Nevada Revised Statutes Section 78.138 - Business Associations - Securities - Commodities

Directors and officers: Exercise of powers; performance of duties; presumptions and considerations; liability to corporation and stockholders.

1. Directors and officers shall exercise their powers in good faith and with a view to the interests of the corporation.

2. In performing their respective duties, directors and officers are entitled to rely on information, opinions, reports, books of account or statements, including financial statements and other financial data, that are prepared or presented by:

(a) One or more directors, officers or employees of the corporation reasonably believed to be reliable and competent in the matters prepared or presented;

(b) Counsel, public accountants, financial advisers, valuation advisers, investment bankers or other persons as to matters reasonably believed to be within the preparer’s or presenter’s professional or expert competence; or

(c) A committee on which the director or officer relying thereon does not serve, established in accordance with NRS 78.125, as to matters within the committee’s designated authority and matters on which the committee is reasonably believed to merit confidence,

Ê but a director or officer is not entitled to rely on such information, opinions, reports, books of account or statements if he has knowledge concerning the matter in question that would cause reliance thereon to be unwarranted.

3. Directors and officers, in deciding upon matters of business, are presumed to act in good faith, on an informed basis and with a view to the interests of the corporation.

4. Directors and officers, in exercising their respective powers with a view to the interests of the corporation, may consider:

(a) The interests of the corporation’s employees, suppliers, creditors and customers;

(b) The economy of the State and Nation;

(c) The interests of the community and of society; and

(d) The long-term as well as short-term interests of the corporation and its stockholders, including the possibility that these interests may be best served by the continued independence of the corporation.

5. Directors and officers are not required to consider the effect of a proposed corporate action upon any particular group having an interest in the corporation as a dominant factor.

6. The provisions of subsections 4 and 5 do not create or authorize any causes of action against the corporation or its directors or officers.

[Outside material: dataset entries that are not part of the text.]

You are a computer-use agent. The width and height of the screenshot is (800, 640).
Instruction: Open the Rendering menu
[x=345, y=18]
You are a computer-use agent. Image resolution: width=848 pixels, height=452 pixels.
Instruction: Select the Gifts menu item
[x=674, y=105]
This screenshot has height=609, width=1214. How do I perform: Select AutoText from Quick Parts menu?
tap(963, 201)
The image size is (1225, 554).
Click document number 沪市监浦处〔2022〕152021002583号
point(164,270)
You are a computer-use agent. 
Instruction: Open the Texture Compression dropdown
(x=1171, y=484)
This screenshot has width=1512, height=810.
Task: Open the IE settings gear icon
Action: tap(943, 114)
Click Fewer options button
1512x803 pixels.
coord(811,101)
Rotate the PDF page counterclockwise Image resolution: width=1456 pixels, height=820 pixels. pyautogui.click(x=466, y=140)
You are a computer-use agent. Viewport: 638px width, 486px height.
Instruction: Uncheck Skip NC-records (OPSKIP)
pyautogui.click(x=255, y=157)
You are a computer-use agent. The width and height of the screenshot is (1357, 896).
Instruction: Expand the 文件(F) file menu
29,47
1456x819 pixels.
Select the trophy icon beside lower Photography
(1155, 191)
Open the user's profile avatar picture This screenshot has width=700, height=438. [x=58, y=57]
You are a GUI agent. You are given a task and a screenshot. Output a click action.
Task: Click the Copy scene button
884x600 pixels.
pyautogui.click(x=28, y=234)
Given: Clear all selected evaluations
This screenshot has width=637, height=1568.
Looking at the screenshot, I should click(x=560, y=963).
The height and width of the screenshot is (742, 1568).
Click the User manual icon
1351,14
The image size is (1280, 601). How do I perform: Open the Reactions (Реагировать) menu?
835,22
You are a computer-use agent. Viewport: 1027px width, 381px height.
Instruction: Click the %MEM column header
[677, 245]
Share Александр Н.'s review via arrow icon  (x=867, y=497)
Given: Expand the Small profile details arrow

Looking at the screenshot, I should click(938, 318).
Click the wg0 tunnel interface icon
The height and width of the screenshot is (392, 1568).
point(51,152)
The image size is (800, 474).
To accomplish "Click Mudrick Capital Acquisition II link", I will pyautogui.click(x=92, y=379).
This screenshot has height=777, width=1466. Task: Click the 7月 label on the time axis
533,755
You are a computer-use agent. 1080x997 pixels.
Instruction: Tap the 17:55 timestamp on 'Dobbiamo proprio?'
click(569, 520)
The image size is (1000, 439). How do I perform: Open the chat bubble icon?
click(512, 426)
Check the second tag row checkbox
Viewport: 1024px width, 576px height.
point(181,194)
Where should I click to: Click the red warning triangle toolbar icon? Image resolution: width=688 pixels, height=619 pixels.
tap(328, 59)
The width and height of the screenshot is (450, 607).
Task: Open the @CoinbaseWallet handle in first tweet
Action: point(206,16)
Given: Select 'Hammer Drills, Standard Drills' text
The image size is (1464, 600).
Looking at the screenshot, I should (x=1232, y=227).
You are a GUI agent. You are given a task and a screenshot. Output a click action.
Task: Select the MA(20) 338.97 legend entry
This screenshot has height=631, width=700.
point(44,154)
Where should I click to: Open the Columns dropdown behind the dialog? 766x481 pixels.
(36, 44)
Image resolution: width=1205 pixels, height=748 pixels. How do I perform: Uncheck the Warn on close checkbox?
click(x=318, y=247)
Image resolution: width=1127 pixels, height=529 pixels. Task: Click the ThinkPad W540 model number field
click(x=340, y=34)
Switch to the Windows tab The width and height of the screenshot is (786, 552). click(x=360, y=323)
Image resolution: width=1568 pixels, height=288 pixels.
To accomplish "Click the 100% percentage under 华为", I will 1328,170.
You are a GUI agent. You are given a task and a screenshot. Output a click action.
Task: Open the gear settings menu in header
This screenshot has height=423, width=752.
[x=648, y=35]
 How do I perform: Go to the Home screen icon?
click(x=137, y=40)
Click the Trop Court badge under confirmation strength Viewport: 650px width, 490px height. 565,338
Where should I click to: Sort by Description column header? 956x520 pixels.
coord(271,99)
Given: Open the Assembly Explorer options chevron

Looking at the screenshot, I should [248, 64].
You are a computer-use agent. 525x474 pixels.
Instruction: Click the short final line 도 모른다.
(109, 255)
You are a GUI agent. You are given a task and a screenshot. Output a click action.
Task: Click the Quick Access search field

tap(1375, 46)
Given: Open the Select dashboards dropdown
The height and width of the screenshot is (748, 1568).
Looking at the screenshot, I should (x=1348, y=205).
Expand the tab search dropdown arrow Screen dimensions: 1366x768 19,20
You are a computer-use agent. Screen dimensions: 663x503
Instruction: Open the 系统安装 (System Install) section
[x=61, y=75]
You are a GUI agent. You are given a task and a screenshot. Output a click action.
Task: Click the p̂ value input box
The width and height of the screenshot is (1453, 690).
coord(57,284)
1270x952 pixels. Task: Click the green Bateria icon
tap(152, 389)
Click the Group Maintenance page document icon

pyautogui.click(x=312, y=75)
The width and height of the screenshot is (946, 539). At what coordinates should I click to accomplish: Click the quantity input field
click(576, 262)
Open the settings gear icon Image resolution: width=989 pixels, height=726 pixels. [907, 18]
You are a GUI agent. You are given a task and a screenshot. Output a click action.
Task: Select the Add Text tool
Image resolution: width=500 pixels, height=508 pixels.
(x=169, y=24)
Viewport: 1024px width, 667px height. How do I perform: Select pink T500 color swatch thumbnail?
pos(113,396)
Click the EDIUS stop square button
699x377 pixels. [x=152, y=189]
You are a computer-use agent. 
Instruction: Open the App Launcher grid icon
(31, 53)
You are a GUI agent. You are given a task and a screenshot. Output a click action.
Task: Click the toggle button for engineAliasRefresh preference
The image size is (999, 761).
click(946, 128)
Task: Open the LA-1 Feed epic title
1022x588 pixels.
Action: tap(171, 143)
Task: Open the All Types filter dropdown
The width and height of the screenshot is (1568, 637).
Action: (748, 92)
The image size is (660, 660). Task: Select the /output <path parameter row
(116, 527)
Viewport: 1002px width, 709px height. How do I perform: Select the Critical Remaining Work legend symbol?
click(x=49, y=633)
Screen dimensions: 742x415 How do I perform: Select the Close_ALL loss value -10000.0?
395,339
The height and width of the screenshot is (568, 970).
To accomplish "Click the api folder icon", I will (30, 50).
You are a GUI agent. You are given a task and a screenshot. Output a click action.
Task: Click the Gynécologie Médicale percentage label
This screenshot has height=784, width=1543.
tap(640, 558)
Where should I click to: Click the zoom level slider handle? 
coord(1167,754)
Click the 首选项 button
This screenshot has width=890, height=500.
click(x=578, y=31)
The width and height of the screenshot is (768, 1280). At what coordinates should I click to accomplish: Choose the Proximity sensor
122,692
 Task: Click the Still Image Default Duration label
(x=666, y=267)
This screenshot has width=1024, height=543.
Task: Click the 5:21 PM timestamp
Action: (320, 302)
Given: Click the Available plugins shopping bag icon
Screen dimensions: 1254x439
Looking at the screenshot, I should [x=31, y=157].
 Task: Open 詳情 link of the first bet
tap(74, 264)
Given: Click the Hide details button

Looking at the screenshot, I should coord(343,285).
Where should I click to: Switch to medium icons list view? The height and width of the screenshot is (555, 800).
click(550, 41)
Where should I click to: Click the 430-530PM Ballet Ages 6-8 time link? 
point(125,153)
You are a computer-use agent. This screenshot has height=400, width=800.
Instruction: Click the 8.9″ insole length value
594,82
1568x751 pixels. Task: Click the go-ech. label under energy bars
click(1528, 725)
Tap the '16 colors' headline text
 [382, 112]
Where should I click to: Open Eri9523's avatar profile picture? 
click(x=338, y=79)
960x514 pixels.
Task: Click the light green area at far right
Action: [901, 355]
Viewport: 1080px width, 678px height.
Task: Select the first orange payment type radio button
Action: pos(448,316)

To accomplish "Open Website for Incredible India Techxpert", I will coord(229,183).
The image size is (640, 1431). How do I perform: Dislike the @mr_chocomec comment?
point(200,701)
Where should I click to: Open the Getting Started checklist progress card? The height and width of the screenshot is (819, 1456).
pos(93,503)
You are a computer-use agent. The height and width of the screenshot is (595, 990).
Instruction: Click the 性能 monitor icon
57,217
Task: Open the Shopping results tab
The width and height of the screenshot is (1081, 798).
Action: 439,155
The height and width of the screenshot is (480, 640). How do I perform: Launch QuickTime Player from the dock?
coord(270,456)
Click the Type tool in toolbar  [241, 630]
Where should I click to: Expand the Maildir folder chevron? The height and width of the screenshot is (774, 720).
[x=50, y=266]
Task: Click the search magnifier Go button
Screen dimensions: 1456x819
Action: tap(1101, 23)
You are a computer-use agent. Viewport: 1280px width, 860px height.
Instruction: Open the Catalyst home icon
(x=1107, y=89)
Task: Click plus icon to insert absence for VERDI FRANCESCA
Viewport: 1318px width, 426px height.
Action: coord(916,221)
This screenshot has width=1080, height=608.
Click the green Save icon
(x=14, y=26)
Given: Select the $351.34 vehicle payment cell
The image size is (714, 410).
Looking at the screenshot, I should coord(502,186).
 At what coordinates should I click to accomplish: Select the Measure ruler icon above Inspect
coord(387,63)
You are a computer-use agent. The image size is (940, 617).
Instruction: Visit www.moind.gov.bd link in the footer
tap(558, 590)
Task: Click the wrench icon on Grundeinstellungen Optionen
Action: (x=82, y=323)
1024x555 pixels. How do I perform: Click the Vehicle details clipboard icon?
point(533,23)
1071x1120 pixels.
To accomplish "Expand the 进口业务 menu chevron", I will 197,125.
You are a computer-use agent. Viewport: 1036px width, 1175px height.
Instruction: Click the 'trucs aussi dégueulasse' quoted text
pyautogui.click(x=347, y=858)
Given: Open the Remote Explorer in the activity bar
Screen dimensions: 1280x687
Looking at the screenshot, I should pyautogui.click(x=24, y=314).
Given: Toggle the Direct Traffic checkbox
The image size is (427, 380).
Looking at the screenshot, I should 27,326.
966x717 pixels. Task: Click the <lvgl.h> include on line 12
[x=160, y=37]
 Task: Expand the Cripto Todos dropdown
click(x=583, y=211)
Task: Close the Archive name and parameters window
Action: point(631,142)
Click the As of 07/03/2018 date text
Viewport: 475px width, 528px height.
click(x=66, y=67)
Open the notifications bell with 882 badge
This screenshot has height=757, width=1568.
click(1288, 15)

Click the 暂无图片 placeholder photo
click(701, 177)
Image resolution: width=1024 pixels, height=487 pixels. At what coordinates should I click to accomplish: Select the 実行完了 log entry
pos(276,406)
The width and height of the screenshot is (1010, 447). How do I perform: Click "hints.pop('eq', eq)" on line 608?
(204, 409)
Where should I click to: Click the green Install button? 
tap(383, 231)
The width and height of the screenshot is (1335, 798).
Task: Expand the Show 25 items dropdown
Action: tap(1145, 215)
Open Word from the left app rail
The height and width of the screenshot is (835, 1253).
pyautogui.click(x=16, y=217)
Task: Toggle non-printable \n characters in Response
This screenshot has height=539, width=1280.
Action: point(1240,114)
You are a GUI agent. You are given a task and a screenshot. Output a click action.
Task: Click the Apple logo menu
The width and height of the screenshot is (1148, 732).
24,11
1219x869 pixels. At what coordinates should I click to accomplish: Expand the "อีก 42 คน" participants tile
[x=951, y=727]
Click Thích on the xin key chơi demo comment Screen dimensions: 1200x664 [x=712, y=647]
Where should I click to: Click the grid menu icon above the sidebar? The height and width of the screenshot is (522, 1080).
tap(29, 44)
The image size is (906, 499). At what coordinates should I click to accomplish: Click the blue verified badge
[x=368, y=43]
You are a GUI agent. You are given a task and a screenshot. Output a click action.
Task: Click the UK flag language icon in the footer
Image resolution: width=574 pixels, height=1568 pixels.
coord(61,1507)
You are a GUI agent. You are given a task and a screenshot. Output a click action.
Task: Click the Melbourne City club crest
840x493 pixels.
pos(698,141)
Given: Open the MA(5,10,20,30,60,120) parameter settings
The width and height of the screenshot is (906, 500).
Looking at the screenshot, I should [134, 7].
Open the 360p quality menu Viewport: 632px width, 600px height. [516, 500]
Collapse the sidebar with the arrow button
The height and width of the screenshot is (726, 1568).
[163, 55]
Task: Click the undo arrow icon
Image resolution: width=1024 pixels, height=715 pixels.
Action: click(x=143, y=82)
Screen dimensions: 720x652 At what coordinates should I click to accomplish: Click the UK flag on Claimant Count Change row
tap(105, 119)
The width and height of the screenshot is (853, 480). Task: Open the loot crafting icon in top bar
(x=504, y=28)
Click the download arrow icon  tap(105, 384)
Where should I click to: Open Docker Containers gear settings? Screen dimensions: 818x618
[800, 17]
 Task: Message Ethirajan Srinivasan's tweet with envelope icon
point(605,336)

7. Except as otherwise provided in NRS 35.230, 90.660, 91.250, 452.200, 452.270, 668.045 and 694A.030, or unless the articles of incorporation or an amendment thereto, in each case filed on or after October 1, 2003, provide for greater individual liability, a director or officer is not individually liable to the corporation or its stockholders or creditors for any damages as a result of any act or failure to act in his capacity as a director or officer unless it is proven that:

(a) His act or failure to act constituted a breach of his fiduciary duties as a director or officer; and

(b) His breach of those duties involved intentional misconduct, fraud or a knowing violation of law.